„Das ist ein Betrugsanruf“, sagt der Polizist in sein Headset. „Da müssen Sie keine Angst haben.“ Als wär’s bestellt gewesen, läuft am Freitagvormittag genau in dem Moment ein Notruf ein, als eine Journalistengruppe die neue Einsatzzentrale im Polizeipräsidium München betritt. Dem Anrufer, der einen der zahlreichen sogenannten Schockanrufe erhalten – und erkannt – hat, kann schnell geholfen werden. So soll’s auch sein.

Polizeipräsident Thomas Hampel hat die Einsatzzentrale zuvor das „Herzstück der Münchner Polizei“ genannt – hier laufen die Notrufe ein, von hier aus werden die Streifen zu ihren Einsätzen gelenkt, hier werden im Bedarfsfall über Überwachungskameras mögliche Tatorte beobachtet. 3,2 Millionen Euro hat der Umbau gekostet, und 15 Monate hat er gedauert. Das erscheint angemessen – immerhin datiert die letzte umfassende Sanierung der Einsatzzentrale aus dem Jahr 1996.

_ _ _ _ _ _ _

** GELESENES ANWENDEN **
A - Wie viel Geld hat der Umbau laut dem Text über die neue Einsatzzentrale der Münchner Polizei gekostet?
B - Setze den Text über die neue Einsatzzentrale der Münchner Polizei nach seinem letzten Satz fort.
Die Einträge braucht man hier nicht.

[Gesammelte Dateneinträge]
_ _ _ _ _ _ _

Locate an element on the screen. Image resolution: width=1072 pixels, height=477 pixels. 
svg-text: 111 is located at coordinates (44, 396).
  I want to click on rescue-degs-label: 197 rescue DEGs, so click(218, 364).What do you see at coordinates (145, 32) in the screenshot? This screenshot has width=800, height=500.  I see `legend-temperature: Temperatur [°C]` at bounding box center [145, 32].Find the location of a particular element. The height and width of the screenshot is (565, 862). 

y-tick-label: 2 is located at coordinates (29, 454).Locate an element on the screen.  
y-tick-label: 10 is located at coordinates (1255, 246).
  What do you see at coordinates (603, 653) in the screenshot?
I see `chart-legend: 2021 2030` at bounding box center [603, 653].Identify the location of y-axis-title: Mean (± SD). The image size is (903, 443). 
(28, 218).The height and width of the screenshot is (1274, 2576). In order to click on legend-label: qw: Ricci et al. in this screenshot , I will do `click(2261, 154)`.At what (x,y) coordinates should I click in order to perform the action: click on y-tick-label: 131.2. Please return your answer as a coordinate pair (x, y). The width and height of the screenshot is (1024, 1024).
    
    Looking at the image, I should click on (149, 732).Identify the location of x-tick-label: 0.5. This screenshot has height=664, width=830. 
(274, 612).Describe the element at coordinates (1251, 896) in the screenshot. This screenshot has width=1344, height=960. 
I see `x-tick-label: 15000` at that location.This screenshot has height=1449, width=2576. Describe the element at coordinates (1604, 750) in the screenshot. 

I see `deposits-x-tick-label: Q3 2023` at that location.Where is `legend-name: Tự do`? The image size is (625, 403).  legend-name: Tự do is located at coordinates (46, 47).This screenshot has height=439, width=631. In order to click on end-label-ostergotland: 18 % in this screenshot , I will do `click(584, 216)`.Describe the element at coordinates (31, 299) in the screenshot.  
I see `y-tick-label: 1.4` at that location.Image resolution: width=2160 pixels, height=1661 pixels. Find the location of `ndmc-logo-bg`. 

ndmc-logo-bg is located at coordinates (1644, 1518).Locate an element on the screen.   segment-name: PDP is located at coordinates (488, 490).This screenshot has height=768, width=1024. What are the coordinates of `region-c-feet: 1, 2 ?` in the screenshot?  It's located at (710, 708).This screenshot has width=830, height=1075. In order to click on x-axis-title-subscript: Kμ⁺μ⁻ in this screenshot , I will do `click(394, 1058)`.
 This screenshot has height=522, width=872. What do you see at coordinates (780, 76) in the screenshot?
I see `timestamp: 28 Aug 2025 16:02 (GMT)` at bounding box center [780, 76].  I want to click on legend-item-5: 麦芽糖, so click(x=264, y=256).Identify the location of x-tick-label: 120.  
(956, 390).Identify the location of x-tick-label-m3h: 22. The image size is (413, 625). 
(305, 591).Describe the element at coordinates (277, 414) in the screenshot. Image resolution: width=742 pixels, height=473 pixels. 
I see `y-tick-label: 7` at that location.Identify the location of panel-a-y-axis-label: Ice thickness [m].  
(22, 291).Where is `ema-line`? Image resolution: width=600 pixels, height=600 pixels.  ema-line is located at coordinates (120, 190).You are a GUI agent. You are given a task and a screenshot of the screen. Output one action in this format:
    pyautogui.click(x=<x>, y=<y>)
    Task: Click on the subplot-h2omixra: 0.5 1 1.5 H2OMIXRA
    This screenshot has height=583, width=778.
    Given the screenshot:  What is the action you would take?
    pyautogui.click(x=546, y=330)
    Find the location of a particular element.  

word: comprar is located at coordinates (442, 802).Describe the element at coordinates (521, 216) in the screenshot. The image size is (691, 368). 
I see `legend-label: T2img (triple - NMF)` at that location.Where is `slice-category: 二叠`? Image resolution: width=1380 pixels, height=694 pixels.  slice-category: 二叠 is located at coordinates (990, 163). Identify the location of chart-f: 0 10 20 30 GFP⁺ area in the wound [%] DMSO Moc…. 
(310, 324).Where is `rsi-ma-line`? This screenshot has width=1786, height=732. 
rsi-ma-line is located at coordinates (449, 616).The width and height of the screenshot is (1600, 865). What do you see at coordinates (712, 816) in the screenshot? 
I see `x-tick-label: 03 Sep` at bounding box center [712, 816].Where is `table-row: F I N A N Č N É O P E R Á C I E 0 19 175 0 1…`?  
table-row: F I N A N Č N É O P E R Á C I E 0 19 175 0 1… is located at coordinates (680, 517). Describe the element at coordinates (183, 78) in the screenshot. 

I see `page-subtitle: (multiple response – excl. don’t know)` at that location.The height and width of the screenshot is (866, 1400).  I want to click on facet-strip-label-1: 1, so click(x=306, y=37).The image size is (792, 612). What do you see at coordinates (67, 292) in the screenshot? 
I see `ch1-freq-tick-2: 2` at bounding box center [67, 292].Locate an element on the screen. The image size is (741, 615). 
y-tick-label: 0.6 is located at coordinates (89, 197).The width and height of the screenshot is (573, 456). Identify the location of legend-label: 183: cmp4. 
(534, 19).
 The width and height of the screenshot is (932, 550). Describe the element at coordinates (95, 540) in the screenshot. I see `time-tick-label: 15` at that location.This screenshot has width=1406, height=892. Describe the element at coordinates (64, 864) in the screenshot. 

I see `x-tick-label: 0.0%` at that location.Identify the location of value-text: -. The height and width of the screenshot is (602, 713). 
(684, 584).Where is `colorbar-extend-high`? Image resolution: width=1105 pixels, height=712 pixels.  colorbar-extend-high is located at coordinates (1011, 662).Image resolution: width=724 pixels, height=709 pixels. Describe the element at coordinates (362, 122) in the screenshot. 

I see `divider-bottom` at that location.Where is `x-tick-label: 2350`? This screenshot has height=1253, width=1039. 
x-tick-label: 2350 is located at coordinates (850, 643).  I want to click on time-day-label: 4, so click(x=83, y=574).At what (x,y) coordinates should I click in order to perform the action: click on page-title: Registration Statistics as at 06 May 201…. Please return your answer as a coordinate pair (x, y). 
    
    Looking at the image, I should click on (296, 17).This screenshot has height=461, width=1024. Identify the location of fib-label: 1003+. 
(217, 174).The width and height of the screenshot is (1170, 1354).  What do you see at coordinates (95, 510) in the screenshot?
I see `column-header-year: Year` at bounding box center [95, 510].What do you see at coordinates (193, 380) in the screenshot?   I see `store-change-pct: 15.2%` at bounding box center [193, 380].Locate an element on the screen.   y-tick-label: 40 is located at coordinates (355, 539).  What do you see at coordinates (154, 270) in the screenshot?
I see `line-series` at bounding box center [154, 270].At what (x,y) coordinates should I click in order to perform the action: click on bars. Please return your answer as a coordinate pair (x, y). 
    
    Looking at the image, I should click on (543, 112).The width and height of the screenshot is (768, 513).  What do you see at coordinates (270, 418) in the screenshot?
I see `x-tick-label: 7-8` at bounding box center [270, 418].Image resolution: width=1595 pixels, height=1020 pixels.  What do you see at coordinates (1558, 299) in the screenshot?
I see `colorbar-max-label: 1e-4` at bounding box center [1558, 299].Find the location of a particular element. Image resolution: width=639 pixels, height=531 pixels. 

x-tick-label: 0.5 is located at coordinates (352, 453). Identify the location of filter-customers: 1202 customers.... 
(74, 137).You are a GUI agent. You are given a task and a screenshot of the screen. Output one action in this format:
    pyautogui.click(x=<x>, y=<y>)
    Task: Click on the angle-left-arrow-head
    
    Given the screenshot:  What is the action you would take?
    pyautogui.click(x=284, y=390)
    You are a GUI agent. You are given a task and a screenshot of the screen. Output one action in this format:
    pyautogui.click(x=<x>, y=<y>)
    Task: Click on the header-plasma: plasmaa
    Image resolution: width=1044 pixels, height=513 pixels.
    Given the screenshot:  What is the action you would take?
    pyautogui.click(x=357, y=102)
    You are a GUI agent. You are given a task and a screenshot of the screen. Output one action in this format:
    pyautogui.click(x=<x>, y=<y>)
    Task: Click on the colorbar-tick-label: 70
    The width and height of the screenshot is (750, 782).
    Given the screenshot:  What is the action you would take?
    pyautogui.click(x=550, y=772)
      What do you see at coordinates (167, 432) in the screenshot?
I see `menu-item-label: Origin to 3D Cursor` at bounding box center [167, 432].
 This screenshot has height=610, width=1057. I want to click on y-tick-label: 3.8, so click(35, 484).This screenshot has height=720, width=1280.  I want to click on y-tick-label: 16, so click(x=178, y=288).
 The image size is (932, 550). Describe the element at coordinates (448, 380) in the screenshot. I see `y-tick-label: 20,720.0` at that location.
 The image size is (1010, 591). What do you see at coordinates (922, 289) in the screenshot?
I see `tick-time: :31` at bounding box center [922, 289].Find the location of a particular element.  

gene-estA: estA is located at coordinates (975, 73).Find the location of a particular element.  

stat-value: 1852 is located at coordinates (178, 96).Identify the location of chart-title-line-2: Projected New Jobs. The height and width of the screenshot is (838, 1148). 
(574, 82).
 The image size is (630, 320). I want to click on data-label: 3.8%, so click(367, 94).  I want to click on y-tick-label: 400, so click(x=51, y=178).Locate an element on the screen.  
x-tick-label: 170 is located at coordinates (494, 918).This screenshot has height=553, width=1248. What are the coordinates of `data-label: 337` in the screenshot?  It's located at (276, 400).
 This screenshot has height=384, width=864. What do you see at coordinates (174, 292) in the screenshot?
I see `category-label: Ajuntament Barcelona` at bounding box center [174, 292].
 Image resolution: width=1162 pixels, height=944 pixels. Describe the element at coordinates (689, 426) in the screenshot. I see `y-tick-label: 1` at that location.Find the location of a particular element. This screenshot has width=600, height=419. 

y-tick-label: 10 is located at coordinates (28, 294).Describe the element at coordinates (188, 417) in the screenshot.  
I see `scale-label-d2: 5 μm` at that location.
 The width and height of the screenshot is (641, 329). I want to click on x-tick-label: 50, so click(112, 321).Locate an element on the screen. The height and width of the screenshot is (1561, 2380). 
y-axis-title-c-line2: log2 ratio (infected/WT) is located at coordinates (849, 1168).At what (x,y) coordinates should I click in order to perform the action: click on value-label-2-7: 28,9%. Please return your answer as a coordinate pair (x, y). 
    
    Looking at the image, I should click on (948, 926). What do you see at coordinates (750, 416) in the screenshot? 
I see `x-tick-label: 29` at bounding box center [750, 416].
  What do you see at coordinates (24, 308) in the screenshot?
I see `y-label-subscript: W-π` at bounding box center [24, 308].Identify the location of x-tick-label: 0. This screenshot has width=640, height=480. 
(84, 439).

_ _ _ _ _ _ _

** DIE LÖSUNGEN **
A - 3,2 Millionen Euro.

B -
Zehn Arbeitsplätze gibt es jetzt in der Notrufannahme – jeder mit vier Monitoren ausgestattet, denn es geht längst um mehr als darum, Telefonate zu führen. Der Polizist kann auf seinen Bildschirmen sehen, welche Streifen in der Nähe sind, er kann Text eingeben – der dann automatisch an die Funksprecher im Nebenraum übermittelt wird, die mit den Streifen in Kontakt stehen. Er kann sogar, wenn der Anrufer seinen Standort nicht nennen kann, diesen über die sogenannte Advanced-Mobile-Location-Technologie metergenau orten und die Streife dorthin lotsen. Wenn notwendig, kann er auch Melderegister und andere Quellen nutzen, um etwa die Identität eines Anrufers festzustellen. Die Einsatzzentrale ist an 365 Tagen im Jahr rund um die Uhr besetzt.